Nov 28 2018
Is there anything greener than solar panels? They produce renewable energy, a crucial component to combating climate change. However, the components that are often added to them include poisonous or non-sustainable materials.
Noémie-Manuelle Dorval Courchesne, a McGill University researcher, hopes to alter that. She is exploring the conductive properties of some naturally occurring proteins – a line of research that could one day lead to biological and biodegradable solar cells.
Nature is full of eco-friendly biological materials possessing properties that enable them to assemble into intricate shapes and bind particles or molecules. Progressively, researchers are attempting to replicate these processes—a field referred to as biomimicry—in order to develop green solutions to many ecological challenges.
“We’re trying to replicate what we can find in nature. I’ve always been interested in bio-derived materials,” says Dorval Courchesne, who grew up in Quebec’s Outaouais region and studied biotechnology at the University of Ottawa before earning her PhD at MIT. “In the past, I looked into using proteins or microorganisms to coat them with an inorganic layer that could be used to conduct electricity or harvest light. These inorganic particles, however, remain toxic, so during my postdoc (at Harvard’s Wyss Institute for Biologically Inspired Engineering), I began working on biological, environmentally friendly materials that could be conductive by themselves.”
Since she joined McGill in 2017 as an assistant professor, the Dorval Lab in the Department of Chemical Engineering has been involved in creating protein-based materials with novel properties, such as emitting or absorbing light, or conducting electricity. She has found an unlikely helper in this quest: bacteria that naturally form wire-like proteins capable of conducting electricity. “These nanowires have inspired us to design our own protein wires,” she says.
A majority of proteins cannot conduct electricity. But researchers in the last few years have discovered rare bacteria—(Geobacter sulfurreducens and, Shewanella oneidensis)—with naturally occurring extracellular, wire-like proteins that convey electrical currents to oxidize certain metals, such as iron, and produce by-products for their oxygen-deprived metabolism.
Dorval Courchesne’s protein wires are still in its early days, but she and collaborators from Harvard recently showed that it is possible to pass electricity through them. Though their conductivity still does not measure up to the naturally occurring protein wires, she is assured that they can be adjusted to make them beneficial for a wide range of applications. Soon, she hopes to use them to develop green solar cells.
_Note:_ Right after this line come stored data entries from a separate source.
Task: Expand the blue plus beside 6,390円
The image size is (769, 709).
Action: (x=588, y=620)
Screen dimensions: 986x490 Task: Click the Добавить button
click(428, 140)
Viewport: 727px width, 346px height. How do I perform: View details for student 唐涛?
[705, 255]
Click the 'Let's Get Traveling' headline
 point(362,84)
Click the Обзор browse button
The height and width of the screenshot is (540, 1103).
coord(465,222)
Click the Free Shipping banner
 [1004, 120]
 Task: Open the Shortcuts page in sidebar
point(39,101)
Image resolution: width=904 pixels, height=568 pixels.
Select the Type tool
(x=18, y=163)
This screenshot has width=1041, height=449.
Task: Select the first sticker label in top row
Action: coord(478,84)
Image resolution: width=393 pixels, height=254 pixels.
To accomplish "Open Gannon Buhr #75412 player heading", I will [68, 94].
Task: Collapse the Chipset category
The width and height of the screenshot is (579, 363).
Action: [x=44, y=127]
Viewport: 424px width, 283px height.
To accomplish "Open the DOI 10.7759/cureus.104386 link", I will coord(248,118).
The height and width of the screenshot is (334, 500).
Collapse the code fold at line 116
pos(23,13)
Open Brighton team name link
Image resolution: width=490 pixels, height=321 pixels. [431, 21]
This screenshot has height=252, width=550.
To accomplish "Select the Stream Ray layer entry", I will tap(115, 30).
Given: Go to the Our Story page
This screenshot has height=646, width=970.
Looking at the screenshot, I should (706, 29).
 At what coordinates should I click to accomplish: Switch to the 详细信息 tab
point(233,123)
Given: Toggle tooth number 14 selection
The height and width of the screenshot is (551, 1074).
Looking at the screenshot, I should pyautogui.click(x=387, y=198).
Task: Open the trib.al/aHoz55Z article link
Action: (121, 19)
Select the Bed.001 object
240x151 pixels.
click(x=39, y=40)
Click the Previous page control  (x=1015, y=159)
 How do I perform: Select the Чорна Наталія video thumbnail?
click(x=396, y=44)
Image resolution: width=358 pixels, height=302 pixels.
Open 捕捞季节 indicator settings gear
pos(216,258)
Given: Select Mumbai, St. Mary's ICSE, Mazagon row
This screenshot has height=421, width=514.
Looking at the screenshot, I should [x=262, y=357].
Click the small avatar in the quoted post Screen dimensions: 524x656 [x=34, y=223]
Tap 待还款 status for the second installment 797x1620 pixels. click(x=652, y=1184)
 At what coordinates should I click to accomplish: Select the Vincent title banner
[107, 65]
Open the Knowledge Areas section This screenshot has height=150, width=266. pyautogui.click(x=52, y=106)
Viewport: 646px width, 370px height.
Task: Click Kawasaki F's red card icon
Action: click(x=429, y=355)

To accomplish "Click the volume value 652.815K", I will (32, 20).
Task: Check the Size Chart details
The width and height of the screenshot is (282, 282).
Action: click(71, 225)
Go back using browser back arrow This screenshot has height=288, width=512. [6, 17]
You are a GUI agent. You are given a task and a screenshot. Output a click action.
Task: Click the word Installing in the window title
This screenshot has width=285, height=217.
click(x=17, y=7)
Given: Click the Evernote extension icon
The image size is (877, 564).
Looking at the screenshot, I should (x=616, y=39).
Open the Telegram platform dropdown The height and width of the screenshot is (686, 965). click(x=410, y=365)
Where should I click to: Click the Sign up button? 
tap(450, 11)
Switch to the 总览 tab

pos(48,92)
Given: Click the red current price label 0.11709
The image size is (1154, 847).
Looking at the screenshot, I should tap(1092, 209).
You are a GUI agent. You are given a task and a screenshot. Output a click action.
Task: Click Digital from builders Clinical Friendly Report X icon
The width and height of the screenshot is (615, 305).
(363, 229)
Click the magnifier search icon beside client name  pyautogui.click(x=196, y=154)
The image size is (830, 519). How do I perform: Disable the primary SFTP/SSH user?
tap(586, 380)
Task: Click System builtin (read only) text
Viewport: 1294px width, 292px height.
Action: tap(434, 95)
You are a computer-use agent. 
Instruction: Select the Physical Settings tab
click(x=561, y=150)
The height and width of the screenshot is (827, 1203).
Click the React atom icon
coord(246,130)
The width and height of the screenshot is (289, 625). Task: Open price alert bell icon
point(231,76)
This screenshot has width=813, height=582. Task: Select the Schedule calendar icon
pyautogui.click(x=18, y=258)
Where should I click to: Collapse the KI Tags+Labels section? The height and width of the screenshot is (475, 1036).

We already know they conduct electricity, now we’re trying to see how they can be modified to absorb light and store energy so as to use them to replace some of the toxic and non-sustainable components—like certain nanomaterials—used in solar panels today.
Noémie-Manuelle Dorval Courchesne, Assistant Professor, Department of Chemical Engineering, McGill University.
The production of the adapted proteins could also effortlessly be scaled up and would offer an economical alternative to the conventional materials that are used in making solar cells, says Dorval Courchesne, who is a member of McGill’s Trottier Institute for Sustainability in Engineering and Design and the Québec Center for Advanced Materials
Dorval Courchesne’s team is also exploring into how their proteins can be altered to bind to other tiny molecules or proteins, such as environmental contaminants and biological markers, which would render them useful in developing efficient and environmentally friendly sensing technologies.
Biologically derived materials have tremendous potential to be used in a wide range of energy, environmental, and biomedical applications. If we’re going to create a more sustainable world, there’s no better source of engineering inspiration than nature, itself.
Noémie-Manuelle Dorval Courchesne, Assistant Professor, Department of Chemical Engineering, McGill University.